Australian businesswoman and investor

Alexandra Jakob is an Australian businesswoman, investor, and executive producer. She was the founder of ventures including Little Learning School, which was acquired by Bain Capital and Busy Bees Nurseries, and BondiBoost, a haircare brand acquired by Gauge Capital. In 2024, she founded Globe Wealth, a private investment firm. She is the executive producer of television series Memory Bites with Matt Moran.

== Career ==
Jakob opened her first childcare centre in Sydney in 2006. Over twelve years, she expanded Little Learning School to a network of 54 privately owned childcare centres with 2,500 employees in New South Wales, Canberra, and Melbourne. In 2018, the majority of centres were acquired by Bain Capital for a reported A$150 million. The remaining centres were later acquired by Busy Bees Nurseries in 2020.

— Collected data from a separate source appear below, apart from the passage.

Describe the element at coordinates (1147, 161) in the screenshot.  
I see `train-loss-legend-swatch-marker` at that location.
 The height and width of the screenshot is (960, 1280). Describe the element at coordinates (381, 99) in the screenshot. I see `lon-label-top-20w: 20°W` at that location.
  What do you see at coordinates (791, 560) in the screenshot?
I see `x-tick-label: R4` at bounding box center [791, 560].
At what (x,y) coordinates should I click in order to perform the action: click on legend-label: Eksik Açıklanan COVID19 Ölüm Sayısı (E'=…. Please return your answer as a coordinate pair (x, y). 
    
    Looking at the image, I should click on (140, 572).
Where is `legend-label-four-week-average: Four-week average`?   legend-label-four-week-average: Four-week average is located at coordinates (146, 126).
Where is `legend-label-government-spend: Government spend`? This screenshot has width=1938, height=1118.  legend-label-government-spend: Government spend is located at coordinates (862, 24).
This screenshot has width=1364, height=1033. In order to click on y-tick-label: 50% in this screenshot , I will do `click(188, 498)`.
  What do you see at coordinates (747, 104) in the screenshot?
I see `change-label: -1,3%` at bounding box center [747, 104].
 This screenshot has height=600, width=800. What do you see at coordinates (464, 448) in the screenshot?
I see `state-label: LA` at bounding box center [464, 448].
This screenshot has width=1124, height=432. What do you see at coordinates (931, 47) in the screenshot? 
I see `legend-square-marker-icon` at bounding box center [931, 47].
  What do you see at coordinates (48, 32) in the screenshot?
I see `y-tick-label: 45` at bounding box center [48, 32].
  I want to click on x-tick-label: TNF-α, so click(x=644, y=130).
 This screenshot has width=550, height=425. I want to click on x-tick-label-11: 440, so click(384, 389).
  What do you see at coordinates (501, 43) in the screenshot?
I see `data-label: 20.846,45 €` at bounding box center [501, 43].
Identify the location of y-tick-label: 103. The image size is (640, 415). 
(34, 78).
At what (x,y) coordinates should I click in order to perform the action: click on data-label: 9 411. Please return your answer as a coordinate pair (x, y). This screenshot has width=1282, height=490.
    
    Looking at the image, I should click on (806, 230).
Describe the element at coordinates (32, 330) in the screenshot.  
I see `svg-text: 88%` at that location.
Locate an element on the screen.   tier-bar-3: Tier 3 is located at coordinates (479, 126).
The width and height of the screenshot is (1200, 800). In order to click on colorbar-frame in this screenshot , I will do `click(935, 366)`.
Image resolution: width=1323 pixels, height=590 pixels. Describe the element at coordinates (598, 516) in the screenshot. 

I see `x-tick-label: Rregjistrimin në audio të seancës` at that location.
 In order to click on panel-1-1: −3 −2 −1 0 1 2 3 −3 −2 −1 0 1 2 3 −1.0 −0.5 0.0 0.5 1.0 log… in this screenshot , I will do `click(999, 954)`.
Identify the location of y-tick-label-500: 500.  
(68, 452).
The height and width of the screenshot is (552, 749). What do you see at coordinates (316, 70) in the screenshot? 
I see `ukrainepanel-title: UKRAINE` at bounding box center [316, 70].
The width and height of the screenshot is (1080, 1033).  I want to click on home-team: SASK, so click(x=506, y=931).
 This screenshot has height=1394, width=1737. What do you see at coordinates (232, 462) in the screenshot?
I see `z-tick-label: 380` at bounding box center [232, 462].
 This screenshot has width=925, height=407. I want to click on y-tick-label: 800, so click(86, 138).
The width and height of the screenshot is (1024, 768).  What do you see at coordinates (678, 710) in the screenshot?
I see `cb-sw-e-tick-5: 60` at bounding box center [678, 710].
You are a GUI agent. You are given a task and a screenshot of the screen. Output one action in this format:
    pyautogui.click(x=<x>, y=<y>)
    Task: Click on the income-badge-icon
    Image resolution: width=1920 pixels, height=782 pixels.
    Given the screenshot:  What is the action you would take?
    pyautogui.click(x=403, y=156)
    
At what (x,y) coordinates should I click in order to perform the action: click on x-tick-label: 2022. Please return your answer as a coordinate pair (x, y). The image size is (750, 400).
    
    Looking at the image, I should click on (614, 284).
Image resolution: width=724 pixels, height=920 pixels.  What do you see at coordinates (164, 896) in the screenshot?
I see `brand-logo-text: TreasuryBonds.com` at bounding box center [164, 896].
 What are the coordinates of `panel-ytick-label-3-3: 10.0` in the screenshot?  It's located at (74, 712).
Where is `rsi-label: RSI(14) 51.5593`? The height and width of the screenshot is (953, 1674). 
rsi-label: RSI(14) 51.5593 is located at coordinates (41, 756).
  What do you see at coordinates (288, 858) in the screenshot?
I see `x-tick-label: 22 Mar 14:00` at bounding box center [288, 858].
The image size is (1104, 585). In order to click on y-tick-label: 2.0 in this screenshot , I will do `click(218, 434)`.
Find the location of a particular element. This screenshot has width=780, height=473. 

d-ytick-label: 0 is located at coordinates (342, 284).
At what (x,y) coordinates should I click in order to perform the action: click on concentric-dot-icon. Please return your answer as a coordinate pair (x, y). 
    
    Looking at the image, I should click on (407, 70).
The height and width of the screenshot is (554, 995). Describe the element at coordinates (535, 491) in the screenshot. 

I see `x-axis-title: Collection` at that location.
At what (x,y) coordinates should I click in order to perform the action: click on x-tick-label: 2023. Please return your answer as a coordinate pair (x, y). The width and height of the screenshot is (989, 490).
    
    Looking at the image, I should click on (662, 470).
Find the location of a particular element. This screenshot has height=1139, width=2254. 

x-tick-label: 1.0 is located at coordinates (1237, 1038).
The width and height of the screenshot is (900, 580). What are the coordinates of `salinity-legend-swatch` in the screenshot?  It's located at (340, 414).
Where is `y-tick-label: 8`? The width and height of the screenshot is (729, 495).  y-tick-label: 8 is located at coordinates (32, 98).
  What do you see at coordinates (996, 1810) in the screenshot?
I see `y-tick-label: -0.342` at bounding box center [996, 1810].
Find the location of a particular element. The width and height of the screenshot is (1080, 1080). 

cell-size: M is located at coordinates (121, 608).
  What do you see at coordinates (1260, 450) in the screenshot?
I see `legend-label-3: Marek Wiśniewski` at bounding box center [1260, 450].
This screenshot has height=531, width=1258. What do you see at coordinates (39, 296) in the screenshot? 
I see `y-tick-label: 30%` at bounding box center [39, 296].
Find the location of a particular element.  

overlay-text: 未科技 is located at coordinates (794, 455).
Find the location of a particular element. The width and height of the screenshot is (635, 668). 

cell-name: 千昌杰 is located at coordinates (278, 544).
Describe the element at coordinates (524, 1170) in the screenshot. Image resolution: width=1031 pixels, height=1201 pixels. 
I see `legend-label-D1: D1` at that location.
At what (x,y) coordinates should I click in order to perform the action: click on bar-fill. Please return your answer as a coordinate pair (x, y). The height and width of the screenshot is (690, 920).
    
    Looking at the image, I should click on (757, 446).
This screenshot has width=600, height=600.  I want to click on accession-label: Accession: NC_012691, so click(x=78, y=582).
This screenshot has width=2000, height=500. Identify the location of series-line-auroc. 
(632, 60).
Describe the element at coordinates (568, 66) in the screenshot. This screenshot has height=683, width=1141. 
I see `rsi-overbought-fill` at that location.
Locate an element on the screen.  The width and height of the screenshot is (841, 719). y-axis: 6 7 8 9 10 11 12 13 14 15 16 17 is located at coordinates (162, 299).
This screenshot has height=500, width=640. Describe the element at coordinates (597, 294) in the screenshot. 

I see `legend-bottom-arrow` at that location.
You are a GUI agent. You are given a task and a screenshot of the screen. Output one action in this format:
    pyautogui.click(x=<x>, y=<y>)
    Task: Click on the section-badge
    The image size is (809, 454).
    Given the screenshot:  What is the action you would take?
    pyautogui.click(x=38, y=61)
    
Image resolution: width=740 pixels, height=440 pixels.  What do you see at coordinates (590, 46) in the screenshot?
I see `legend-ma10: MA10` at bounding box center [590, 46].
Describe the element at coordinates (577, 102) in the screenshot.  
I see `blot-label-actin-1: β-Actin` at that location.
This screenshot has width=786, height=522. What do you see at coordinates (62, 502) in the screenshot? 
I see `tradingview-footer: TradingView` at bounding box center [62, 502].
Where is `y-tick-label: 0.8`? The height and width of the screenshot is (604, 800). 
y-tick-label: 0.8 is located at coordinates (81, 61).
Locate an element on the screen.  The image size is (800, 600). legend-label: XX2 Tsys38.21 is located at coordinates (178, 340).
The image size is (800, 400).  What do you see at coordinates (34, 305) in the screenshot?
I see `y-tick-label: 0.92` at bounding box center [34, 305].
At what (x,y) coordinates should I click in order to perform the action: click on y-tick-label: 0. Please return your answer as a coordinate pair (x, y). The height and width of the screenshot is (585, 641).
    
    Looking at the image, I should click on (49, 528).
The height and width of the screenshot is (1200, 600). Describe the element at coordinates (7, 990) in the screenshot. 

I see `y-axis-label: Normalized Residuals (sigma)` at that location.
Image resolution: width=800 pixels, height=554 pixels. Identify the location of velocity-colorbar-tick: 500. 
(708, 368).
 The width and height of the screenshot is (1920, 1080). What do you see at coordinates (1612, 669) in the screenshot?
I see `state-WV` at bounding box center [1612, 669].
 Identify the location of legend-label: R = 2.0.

In 2018, Jakob founded BondiBoost, an Australian haircare brand which later sold products through salons and international retailers in the US, Canada, and the UK such as Sephora and Boots. The business was acquired by Gauge Capital in 2021.

In 2019, Jakob purchased a Point Piper harbourfront mansion for A$40 million from Westpac director Steve Harker, which she listed five years later for A$100 million. In 2023, she became an investor in Iberica, a restaurant in Bondi.

In 2024, Jakob founded Globe Wealth, a private investment firm that invests in high-growth businesses. In the same year, she co-produced the television series Memory Bites with Matt Moran as its executive producer.

== Personal life ==
Alexandra was married to Gabriel Jakob whom she later divorced. She became a mother in her twenties. In 2022, the couple jointly purchased three adjoining waterfront properties in Point Piper for a combined sum of about A$100 million.

In 2025, she was engaged to Michael Burn.